Dataset records →
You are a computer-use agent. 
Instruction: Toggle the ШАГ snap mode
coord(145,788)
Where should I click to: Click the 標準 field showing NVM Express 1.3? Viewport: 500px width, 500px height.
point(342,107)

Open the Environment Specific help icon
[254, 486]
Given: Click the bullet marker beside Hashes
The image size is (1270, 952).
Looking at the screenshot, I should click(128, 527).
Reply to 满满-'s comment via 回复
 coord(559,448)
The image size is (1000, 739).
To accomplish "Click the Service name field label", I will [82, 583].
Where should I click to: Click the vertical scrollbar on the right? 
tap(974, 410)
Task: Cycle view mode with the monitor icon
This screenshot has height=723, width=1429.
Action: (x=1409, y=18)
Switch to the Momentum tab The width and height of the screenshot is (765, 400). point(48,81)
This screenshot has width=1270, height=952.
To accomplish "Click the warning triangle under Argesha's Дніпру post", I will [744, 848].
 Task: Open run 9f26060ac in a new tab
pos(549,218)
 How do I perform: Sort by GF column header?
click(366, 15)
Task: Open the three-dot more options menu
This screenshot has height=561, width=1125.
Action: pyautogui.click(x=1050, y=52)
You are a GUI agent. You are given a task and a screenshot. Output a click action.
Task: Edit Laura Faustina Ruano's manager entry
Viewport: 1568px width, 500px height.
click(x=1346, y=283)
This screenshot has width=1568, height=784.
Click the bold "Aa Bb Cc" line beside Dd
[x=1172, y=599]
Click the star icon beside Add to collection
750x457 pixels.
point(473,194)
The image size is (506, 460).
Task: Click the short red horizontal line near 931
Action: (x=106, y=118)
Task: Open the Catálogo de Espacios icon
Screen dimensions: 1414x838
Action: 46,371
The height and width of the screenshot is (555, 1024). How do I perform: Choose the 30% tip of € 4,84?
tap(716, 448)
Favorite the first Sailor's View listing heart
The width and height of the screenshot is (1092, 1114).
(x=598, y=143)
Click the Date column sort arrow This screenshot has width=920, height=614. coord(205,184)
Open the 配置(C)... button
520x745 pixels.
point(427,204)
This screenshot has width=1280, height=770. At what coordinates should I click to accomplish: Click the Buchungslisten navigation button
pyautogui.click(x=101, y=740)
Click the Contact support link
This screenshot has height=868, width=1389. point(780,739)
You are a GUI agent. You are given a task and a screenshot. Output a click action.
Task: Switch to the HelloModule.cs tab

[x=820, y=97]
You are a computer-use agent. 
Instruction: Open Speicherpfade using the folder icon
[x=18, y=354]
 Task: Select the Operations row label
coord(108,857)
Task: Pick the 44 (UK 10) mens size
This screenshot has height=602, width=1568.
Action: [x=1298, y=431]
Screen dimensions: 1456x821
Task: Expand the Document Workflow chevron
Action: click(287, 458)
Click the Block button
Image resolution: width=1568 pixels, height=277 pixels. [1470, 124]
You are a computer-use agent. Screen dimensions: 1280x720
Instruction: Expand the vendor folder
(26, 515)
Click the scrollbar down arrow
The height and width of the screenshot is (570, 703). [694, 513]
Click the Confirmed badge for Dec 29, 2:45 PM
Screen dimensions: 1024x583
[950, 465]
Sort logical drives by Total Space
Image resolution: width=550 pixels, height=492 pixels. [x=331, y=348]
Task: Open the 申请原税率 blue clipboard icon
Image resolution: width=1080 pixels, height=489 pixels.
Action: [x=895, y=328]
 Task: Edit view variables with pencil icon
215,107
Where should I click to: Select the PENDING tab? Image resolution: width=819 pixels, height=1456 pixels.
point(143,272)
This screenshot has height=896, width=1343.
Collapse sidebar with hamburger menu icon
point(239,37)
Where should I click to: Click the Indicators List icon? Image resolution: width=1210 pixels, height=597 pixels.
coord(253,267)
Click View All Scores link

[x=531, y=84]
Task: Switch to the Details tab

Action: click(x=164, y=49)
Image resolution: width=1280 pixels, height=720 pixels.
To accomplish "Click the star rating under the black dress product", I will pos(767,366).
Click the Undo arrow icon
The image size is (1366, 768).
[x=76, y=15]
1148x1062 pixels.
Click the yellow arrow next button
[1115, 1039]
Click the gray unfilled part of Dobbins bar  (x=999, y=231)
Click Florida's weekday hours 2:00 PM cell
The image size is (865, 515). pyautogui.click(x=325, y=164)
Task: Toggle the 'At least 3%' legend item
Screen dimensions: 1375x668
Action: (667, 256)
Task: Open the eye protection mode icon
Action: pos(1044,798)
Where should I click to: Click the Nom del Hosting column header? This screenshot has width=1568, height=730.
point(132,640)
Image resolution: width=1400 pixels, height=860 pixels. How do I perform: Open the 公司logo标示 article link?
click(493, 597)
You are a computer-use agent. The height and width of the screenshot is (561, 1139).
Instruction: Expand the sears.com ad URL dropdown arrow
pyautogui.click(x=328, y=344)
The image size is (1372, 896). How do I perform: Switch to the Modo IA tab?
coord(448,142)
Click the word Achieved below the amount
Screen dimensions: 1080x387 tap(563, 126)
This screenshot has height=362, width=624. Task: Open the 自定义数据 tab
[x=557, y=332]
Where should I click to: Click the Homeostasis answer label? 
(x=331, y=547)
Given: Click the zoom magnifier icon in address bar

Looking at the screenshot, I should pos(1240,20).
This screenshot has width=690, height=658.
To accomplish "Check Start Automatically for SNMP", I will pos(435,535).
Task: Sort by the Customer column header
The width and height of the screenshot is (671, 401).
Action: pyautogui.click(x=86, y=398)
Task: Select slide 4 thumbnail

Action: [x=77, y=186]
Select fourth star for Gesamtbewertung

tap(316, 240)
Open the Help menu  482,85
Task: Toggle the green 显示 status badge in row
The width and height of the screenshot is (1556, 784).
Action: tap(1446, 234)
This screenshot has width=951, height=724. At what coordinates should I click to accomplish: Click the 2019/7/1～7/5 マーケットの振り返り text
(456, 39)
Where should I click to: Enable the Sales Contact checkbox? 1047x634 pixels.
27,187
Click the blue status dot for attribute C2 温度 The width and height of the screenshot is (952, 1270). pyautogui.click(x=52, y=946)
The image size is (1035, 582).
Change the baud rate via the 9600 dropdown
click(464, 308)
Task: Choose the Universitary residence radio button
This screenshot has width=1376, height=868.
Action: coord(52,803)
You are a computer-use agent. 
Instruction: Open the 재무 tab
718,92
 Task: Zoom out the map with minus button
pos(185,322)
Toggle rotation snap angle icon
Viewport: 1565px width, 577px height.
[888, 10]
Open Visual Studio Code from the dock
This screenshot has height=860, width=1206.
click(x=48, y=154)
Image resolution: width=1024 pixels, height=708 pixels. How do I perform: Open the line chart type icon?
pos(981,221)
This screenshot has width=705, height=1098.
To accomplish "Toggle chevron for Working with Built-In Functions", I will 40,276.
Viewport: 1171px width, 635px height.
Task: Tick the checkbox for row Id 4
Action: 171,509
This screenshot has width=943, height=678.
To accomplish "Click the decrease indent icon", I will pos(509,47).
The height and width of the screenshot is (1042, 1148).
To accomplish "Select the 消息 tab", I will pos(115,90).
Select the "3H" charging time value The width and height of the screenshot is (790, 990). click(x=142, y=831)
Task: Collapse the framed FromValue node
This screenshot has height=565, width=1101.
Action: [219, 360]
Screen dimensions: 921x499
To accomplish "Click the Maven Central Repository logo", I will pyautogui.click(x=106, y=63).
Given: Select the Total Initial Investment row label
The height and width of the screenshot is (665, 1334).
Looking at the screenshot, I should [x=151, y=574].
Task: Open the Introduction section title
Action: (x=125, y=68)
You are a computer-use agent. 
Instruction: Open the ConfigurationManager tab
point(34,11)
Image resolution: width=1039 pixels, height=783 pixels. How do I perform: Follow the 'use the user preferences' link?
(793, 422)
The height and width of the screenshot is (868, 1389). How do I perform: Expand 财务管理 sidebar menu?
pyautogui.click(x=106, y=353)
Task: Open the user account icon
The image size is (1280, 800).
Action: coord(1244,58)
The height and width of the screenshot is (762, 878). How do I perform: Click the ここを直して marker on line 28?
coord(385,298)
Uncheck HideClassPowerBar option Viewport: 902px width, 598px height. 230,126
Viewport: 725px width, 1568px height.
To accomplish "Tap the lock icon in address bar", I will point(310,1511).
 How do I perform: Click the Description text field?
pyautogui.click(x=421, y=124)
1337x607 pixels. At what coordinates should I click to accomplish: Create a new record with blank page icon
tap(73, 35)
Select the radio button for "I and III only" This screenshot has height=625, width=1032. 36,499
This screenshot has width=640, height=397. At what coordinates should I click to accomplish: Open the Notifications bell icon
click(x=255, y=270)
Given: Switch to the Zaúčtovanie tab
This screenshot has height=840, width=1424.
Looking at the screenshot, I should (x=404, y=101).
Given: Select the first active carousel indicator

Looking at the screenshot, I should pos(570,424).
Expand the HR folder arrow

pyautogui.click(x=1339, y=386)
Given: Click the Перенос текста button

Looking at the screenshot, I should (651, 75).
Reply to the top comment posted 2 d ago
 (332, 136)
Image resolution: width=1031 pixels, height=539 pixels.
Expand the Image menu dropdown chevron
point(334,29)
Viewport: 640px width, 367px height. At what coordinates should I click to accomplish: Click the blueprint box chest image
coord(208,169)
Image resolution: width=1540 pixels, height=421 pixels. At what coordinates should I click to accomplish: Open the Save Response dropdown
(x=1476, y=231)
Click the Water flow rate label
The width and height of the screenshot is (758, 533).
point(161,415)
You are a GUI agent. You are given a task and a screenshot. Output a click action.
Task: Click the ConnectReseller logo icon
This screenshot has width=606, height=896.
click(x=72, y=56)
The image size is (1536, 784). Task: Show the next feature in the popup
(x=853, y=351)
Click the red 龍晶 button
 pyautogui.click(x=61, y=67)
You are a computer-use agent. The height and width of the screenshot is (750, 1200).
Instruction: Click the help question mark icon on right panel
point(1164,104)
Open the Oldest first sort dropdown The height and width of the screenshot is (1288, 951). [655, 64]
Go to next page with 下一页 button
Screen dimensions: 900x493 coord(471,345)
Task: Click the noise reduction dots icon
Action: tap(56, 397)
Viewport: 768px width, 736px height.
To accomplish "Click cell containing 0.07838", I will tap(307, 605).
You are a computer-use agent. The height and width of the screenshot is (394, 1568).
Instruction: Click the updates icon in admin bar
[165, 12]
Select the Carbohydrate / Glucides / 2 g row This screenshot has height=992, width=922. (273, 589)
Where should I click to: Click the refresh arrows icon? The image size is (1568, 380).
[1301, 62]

Exercise aim → All lines above that contain the word "radio" are to be copied.

Your solution →
Task: Choose the Universitary residence radio button
Select the radio button for "I and III only" This screenshot has height=625, width=1032. 36,499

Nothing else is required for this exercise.